Stored entries
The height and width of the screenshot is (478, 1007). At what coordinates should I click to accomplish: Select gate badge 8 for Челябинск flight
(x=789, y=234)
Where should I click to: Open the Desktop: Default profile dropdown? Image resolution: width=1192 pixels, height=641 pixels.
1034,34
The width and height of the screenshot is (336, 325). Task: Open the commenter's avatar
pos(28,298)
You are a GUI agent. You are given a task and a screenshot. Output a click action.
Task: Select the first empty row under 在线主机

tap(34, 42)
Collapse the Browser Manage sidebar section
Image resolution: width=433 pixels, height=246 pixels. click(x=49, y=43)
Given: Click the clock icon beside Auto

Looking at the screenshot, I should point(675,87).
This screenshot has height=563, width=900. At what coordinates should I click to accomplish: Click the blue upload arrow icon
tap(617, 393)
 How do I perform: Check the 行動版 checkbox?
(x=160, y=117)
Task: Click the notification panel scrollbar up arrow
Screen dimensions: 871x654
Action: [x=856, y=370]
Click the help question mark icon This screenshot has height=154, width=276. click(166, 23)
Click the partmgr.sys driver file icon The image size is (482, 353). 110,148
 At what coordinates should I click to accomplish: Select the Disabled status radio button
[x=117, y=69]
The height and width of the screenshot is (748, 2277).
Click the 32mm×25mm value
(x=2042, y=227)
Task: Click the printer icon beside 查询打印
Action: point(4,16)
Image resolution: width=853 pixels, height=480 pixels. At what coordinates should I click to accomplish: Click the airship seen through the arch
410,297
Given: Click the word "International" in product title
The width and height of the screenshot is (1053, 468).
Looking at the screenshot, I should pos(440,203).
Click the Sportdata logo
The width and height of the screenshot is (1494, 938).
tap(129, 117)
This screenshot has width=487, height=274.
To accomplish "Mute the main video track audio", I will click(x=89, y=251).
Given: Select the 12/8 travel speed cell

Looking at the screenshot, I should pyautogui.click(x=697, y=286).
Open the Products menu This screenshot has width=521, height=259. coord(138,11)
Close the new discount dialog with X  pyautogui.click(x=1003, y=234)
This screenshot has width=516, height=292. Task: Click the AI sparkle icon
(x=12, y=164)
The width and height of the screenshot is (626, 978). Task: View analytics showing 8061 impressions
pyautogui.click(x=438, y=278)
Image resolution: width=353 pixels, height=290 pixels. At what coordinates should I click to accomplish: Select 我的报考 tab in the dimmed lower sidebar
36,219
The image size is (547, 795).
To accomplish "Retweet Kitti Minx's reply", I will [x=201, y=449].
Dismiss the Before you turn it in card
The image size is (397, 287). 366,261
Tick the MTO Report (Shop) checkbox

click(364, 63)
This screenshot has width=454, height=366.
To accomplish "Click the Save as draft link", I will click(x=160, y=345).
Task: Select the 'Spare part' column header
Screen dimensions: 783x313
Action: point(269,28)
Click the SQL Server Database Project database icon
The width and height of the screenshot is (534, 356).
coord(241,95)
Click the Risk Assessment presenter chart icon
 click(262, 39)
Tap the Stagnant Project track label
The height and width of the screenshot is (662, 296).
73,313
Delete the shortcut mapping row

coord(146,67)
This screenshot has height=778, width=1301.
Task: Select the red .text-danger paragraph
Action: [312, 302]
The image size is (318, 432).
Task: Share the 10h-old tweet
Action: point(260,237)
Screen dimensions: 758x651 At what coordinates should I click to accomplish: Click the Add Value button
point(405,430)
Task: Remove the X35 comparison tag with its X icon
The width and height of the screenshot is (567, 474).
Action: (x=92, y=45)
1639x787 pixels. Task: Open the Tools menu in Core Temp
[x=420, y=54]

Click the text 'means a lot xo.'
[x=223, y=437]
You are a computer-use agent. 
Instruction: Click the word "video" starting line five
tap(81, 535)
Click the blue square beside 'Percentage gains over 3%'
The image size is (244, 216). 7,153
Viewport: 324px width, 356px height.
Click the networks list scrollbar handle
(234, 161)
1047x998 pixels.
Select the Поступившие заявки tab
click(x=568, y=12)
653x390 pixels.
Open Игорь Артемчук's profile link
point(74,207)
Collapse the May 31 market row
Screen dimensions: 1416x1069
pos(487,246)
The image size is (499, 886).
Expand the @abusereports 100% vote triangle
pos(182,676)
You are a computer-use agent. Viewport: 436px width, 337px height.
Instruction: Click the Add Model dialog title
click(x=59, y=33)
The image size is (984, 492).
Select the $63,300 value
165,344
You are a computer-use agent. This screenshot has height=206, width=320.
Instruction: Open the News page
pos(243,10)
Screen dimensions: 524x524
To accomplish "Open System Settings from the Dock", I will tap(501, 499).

→ **TASK GOAL**
Give back all of the records exactly as they were provided above.

→ **SOLUTION**
The height and width of the screenshot is (478, 1007). At what coordinates should I click to accomplish: Select gate badge 8 for Челябинск flight
(x=789, y=234)
Where should I click to: Open the Desktop: Default profile dropdown? Image resolution: width=1192 pixels, height=641 pixels.
1034,34
The width and height of the screenshot is (336, 325). Task: Open the commenter's avatar
pos(28,298)
You are a GUI agent. You are given a task and a screenshot. Output a click action.
Task: Select the first empty row under 在线主机

tap(34, 42)
Collapse the Browser Manage sidebar section
Image resolution: width=433 pixels, height=246 pixels. click(x=49, y=43)
Given: Click the clock icon beside Auto

Looking at the screenshot, I should point(675,87).
This screenshot has height=563, width=900. At what coordinates should I click to accomplish: Click the blue upload arrow icon
tap(617, 393)
 How do I perform: Check the 行動版 checkbox?
(x=160, y=117)
Task: Click the notification panel scrollbar up arrow
Screen dimensions: 871x654
Action: [x=856, y=370]
Click the help question mark icon This screenshot has height=154, width=276. click(166, 23)
Click the partmgr.sys driver file icon The image size is (482, 353). 110,148
 At what coordinates should I click to accomplish: Select the Disabled status radio button
[x=117, y=69]
The height and width of the screenshot is (748, 2277).
Click the 32mm×25mm value
(x=2042, y=227)
Task: Click the printer icon beside 查询打印
Action: point(4,16)
Image resolution: width=853 pixels, height=480 pixels. At what coordinates should I click to accomplish: Click the airship seen through the arch
410,297
Given: Click the word "International" in product title
The width and height of the screenshot is (1053, 468).
Looking at the screenshot, I should pos(440,203).
Click the Sportdata logo
The width and height of the screenshot is (1494, 938).
tap(129, 117)
This screenshot has width=487, height=274.
To accomplish "Mute the main video track audio", I will click(x=89, y=251).
Given: Select the 12/8 travel speed cell

Looking at the screenshot, I should pyautogui.click(x=697, y=286).
Open the Products menu This screenshot has width=521, height=259. coord(138,11)
Close the new discount dialog with X  pyautogui.click(x=1003, y=234)
This screenshot has width=516, height=292. Task: Click the AI sparkle icon
(x=12, y=164)
The width and height of the screenshot is (626, 978). Task: View analytics showing 8061 impressions
pyautogui.click(x=438, y=278)
Image resolution: width=353 pixels, height=290 pixels. At what coordinates should I click to accomplish: Select 我的报考 tab in the dimmed lower sidebar
36,219
The image size is (547, 795).
To accomplish "Retweet Kitti Minx's reply", I will [x=201, y=449].
Dismiss the Before you turn it in card
The image size is (397, 287). 366,261
Tick the MTO Report (Shop) checkbox

click(364, 63)
This screenshot has width=454, height=366.
To accomplish "Click the Save as draft link", I will click(x=160, y=345).
Task: Select the 'Spare part' column header
Screen dimensions: 783x313
Action: point(269,28)
Click the SQL Server Database Project database icon
The width and height of the screenshot is (534, 356).
coord(241,95)
Click the Risk Assessment presenter chart icon
 click(262, 39)
Tap the Stagnant Project track label
The height and width of the screenshot is (662, 296).
73,313
Delete the shortcut mapping row

coord(146,67)
This screenshot has height=778, width=1301.
Task: Select the red .text-danger paragraph
Action: [312, 302]
The image size is (318, 432).
Task: Share the 10h-old tweet
Action: point(260,237)
Screen dimensions: 758x651 At what coordinates should I click to accomplish: Click the Add Value button
point(405,430)
Task: Remove the X35 comparison tag with its X icon
The width and height of the screenshot is (567, 474).
Action: (x=92, y=45)
1639x787 pixels. Task: Open the Tools menu in Core Temp
[x=420, y=54]

Click the text 'means a lot xo.'
[x=223, y=437]
You are a computer-use agent. 
Instruction: Click the word "video" starting line five
tap(81, 535)
Click the blue square beside 'Percentage gains over 3%'
The image size is (244, 216). 7,153
Viewport: 324px width, 356px height.
Click the networks list scrollbar handle
(234, 161)
1047x998 pixels.
Select the Поступившие заявки tab
click(x=568, y=12)
653x390 pixels.
Open Игорь Артемчук's profile link
point(74,207)
Collapse the May 31 market row
Screen dimensions: 1416x1069
pos(487,246)
The image size is (499, 886).
Expand the @abusereports 100% vote triangle
pos(182,676)
You are a computer-use agent. Viewport: 436px width, 337px height.
Instruction: Click the Add Model dialog title
click(x=59, y=33)
The image size is (984, 492).
Select the $63,300 value
165,344
You are a computer-use agent. This screenshot has height=206, width=320.
Instruction: Open the News page
pos(243,10)
Screen dimensions: 524x524
To accomplish "Open System Settings from the Dock", I will tap(501, 499).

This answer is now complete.